Nous ne crèverons pas de sitôt - Joseph Facal

Joseph Facal Jeudi, 9 janvier 2020 05:00, Il m’arrive de me demander si je suis seul au monde à voir ce que je vois. 

https://www.journaldemontreal.com/2020/01/09/nous-ne-creverons-pas-de-sitot

L’industrie du cinéma vise prioritairement le public de 6 à 20 ans. 

Les boutiques de linge n’en ont que pour les jeunes. 

Les partis politiques cherchent désespérément des candidats incarnant le « renouveau ». 

Les médias traditionnels embauchent des jeunes dans l’espoir d’aller chercher cette génération qui habite une autre galaxie et pitonne du matin jusqu’à la nuit. 

Je rigole quand je vois ces jeunes journalistes, dénués de perspective, présenter comme une nouveauté ce qui n’est que la énième version d’un vieux feuilleton. 

Le récit de base sur les vieux tourne autour de leur solitude, du manger mou et d’une fin de vie pathétique dans un CHSLD sinistre. 

On se souviendra aussi du « OK, boomer ! », qui voulait dire : « Allez-papi-dis-ce-que-t’as-à-dire-pour-le-temps-qui-te-reste-mais-fais-pas-trop-chier ».

Réalité 

Pendant les vacances de Noël, une réalité m’a pourtant frappé en pleine face. 

Dans les aéroports, dans les restaurants, dans les musées, dans les magasins, j’ai vu des tas de boomers, voire des gens plus vieux encore, tous en pleine forme. 

Est-ce une fausse impression ? Pantoute. La revue The Economist documentait récemment le phénomène. 

Les boomers, donc ceux nés entre 1945 et 1960 (moi, je suis de 1961), sont la tranche d’âge qui connaît la croissance démographique la plus rapide de toutes. 

Non seulement ils sont en croissance, mais ils sont beaucoup plus riches et en bien meilleure santé que les gens du même âge de jadis. 

Le taux de maintien en emploi des 65 à 69 ans est en croissance rapide. 

Sans les boomers, le tourisme s’effondrerait. 

Ma fille de 18 ans voyage seule en Europe en ce moment. Avec son budget famélique, ce n’est pas elle qui fait vivre les industries du voyage, de la restauration, de la culture. 

Dans le milieu universitaire, la demande venant des aînés pour des cours explose partout. Ils ont soif de connaissances. 

Je soupçonne même que plusieurs baisent comme des lapins. 

Regardez la scène politique. Charest veut revenir à 61 ans. Trump a 73 ans. Biden, Sanders et Warren ont respectivement 77, 78 et 70 ans. 

Actifs 

Mieux encore, ces faits ont des bienfaits bien documentés. 

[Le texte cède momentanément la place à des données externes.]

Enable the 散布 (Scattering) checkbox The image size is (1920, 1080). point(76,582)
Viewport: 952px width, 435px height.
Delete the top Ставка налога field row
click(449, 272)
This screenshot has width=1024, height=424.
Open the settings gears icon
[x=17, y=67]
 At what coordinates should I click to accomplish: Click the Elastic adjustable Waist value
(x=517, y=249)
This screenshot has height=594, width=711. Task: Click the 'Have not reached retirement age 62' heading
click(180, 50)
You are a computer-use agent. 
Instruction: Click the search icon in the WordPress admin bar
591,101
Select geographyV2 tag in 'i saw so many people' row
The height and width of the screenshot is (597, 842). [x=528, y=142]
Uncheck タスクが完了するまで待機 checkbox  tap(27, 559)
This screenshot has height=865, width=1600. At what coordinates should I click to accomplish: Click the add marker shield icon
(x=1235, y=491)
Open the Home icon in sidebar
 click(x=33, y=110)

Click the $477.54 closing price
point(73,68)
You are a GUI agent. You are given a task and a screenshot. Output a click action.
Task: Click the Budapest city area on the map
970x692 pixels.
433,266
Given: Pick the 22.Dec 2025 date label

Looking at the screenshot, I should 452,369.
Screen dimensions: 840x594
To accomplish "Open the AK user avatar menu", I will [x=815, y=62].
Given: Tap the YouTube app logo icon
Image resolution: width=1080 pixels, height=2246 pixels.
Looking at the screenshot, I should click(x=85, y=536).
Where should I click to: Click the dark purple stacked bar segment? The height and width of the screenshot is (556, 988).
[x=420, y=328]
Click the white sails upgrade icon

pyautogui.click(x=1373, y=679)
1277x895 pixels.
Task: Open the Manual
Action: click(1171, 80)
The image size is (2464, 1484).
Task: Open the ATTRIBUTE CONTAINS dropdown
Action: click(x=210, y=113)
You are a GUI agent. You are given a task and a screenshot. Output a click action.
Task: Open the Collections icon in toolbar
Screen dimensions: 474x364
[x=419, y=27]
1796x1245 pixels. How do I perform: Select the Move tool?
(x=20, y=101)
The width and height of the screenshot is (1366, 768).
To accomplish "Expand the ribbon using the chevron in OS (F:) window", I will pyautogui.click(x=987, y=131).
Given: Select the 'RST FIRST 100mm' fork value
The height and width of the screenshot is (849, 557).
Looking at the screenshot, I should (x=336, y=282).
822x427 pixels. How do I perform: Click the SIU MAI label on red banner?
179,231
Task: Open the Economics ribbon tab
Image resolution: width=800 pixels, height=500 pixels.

Le maintien en emploi, le retour aux études, le bénévolat retardent le déclin des facultés intellectuelles. C’est l’oisiveté qui est fatale. 

Une étude allemande trouve que les équipes de travail où plusieurs générations sont associées sont plus productives. 

Tout cela obligera les employeurs et les gouvernements à revoir les régimes d’assurance, les programmes de formation de la main-d’œuvre, les dépenses de santé consacrées à la prévention, et bien d’autres choses encore. 

Pourtant, notre société n’en a que pour l’exaltation de la jeunesse, comme si c’était un mérite. 

Je ne sais pas pour vous, mais moi je ne me sens ni à la veille de crever, ni à la veille de rentrer dans mon trou et de me taire pour de bon. 

Les jeunes vont devoir nous endurer encore un bon bout de temps. Qu’ils se fassent une raison.